----- EXTRACTED DATA -----

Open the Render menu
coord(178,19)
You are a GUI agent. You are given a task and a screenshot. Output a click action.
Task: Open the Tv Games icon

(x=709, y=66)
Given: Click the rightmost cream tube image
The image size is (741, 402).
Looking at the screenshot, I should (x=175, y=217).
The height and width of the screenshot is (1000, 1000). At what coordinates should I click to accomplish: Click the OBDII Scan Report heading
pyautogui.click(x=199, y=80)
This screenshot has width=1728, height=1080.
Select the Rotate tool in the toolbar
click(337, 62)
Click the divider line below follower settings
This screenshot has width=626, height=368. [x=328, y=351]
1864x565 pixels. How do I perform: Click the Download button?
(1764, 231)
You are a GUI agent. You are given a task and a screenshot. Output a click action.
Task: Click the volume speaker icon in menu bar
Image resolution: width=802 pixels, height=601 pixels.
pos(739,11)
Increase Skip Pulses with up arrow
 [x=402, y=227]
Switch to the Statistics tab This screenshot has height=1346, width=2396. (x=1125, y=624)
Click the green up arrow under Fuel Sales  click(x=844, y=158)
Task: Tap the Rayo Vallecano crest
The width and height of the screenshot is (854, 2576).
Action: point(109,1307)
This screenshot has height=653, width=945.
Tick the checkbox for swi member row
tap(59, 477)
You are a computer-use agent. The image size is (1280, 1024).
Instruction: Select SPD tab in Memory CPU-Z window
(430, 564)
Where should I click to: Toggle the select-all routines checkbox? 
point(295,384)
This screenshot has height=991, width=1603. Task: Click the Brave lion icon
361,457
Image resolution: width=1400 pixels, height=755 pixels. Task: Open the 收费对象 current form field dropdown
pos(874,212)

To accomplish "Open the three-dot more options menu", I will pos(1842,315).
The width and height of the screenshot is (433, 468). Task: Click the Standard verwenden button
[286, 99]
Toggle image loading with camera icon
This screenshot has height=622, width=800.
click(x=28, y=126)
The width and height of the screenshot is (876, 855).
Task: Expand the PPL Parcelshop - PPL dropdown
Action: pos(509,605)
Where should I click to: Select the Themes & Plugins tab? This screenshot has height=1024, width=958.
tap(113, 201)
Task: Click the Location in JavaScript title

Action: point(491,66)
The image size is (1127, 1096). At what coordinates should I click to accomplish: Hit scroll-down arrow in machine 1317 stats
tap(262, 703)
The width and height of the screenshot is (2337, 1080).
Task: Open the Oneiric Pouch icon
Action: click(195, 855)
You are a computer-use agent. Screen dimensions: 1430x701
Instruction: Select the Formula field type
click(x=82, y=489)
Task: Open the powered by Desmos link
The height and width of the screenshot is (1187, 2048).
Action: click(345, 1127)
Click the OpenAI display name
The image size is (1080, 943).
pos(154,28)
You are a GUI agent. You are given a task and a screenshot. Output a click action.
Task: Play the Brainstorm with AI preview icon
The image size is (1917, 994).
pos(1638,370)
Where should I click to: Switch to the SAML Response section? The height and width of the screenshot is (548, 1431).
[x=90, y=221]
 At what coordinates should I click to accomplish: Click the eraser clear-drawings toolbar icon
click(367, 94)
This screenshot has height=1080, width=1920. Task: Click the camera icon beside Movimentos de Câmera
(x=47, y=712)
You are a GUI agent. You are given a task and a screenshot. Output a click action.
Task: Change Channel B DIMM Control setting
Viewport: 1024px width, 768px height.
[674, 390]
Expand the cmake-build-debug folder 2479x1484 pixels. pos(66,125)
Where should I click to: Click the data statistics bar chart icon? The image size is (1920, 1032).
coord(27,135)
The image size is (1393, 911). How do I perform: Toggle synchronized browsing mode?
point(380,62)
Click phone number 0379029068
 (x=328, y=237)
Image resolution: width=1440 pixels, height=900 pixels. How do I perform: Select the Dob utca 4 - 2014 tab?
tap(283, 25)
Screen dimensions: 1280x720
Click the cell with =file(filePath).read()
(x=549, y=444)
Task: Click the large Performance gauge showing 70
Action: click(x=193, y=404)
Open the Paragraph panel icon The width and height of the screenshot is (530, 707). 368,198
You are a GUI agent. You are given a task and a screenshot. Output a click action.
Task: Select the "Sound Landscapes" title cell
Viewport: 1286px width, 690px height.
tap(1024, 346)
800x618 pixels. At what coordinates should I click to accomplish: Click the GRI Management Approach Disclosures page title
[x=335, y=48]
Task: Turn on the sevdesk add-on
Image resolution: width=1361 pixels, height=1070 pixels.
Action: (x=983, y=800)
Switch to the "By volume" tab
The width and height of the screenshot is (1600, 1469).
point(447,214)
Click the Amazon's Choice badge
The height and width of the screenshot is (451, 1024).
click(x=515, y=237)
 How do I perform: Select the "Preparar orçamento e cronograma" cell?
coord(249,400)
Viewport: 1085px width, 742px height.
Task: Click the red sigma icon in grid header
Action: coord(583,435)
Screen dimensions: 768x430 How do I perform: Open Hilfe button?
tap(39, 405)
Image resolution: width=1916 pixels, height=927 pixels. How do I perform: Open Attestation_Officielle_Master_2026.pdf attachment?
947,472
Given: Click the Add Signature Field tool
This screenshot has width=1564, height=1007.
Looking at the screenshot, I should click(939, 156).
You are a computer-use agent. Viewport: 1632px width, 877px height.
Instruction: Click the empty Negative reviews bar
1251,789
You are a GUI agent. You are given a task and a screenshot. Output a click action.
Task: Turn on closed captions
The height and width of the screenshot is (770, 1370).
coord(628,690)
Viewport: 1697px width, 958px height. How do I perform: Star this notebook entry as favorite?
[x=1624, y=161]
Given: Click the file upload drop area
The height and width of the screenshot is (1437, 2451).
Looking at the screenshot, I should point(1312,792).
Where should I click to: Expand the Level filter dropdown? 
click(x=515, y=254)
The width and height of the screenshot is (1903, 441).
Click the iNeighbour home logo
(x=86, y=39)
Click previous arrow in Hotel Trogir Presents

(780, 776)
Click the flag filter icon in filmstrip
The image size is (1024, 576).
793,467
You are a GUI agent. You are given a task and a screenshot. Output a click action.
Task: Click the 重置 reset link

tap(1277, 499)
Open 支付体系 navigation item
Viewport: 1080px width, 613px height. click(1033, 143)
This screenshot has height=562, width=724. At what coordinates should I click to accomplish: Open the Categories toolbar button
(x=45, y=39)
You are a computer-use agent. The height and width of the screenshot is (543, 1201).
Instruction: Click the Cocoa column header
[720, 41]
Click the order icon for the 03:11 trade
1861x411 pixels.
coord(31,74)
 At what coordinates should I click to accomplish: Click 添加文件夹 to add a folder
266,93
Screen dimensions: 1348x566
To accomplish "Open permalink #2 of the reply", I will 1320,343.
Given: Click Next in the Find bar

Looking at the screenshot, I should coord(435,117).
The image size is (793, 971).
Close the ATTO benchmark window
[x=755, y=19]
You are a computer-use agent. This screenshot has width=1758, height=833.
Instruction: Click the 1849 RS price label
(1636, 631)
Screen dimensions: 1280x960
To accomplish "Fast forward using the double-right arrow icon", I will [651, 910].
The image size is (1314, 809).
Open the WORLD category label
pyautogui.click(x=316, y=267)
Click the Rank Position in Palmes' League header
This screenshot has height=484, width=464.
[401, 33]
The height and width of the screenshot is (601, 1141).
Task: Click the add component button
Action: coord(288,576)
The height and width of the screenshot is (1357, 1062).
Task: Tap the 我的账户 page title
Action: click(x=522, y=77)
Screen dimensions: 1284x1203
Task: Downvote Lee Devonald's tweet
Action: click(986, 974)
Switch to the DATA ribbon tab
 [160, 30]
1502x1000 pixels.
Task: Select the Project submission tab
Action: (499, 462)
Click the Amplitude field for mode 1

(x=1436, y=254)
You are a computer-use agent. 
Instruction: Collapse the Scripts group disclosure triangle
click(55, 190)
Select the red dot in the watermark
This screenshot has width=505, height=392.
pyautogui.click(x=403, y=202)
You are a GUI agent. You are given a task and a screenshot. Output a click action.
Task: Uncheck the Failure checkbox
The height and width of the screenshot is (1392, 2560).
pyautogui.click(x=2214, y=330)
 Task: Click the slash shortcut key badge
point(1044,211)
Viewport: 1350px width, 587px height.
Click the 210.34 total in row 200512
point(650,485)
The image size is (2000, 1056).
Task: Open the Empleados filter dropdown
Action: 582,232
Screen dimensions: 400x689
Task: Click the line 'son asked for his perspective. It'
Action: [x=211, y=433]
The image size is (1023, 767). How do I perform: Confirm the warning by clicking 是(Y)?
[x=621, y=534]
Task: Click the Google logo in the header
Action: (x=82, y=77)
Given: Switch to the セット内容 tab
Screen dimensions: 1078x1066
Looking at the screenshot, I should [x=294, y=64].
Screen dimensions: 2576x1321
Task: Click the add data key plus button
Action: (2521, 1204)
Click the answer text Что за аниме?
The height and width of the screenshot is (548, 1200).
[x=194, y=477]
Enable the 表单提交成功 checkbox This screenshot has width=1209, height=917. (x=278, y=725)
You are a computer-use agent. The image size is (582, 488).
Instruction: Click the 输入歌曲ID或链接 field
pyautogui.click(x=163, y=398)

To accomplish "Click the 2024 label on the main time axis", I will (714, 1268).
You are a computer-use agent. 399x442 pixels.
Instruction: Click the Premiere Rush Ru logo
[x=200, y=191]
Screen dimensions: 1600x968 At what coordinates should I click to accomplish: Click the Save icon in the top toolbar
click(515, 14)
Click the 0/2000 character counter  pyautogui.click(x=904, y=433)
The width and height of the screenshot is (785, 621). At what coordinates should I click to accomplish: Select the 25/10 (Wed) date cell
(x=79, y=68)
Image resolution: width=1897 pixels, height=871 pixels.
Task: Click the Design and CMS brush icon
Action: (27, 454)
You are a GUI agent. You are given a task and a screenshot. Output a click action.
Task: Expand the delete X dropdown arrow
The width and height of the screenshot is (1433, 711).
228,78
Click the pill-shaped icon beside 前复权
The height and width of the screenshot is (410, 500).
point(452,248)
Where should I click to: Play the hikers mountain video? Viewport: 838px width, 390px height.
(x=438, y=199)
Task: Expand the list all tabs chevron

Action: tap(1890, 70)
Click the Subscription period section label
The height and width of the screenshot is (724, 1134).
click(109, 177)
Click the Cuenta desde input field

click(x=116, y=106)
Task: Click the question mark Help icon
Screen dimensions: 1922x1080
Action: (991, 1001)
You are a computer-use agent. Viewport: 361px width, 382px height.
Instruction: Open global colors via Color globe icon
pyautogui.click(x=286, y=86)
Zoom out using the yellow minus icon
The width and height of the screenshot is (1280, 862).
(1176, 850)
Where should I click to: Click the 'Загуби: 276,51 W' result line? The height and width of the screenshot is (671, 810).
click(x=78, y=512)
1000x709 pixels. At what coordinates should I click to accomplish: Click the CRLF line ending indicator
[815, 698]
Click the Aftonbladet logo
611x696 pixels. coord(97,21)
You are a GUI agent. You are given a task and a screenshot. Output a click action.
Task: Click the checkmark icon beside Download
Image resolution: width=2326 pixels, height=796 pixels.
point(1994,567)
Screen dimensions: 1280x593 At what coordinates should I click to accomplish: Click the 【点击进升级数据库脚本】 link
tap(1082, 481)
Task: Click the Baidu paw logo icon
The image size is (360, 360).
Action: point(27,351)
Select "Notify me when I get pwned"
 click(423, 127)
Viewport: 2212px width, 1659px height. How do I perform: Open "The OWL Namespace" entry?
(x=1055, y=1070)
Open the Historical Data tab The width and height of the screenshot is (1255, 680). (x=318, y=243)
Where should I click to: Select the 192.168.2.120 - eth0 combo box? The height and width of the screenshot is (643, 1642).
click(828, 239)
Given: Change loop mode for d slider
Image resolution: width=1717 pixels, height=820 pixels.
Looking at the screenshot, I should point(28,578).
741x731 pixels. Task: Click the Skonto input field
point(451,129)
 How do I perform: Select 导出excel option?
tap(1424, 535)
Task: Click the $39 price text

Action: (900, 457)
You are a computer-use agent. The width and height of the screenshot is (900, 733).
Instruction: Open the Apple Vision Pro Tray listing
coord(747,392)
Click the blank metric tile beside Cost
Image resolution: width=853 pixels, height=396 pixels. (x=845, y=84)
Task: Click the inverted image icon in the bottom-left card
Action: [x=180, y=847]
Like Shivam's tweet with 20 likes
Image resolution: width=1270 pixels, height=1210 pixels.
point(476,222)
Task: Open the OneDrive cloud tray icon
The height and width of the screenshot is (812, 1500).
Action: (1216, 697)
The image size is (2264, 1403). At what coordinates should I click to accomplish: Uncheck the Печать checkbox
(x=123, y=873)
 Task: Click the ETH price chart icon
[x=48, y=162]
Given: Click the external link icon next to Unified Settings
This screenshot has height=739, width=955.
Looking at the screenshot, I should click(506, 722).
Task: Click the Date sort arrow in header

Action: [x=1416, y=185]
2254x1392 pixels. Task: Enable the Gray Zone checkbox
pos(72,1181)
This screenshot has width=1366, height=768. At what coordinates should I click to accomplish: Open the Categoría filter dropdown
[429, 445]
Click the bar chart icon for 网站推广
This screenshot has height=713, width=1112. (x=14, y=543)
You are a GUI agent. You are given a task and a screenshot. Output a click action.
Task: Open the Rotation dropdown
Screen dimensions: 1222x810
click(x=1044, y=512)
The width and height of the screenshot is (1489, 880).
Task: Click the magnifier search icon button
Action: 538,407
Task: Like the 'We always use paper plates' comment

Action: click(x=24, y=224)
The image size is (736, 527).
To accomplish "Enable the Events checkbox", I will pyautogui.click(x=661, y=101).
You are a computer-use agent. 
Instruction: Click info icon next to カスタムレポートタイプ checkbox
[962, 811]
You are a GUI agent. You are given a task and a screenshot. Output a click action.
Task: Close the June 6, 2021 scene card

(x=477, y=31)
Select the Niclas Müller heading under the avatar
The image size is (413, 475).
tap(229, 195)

-----

Show every line of the records that contains the word "using".

To accomplish "Fast forward using the double-right arrow icon", I will [651, 910].
Zoom out using the yellow minus icon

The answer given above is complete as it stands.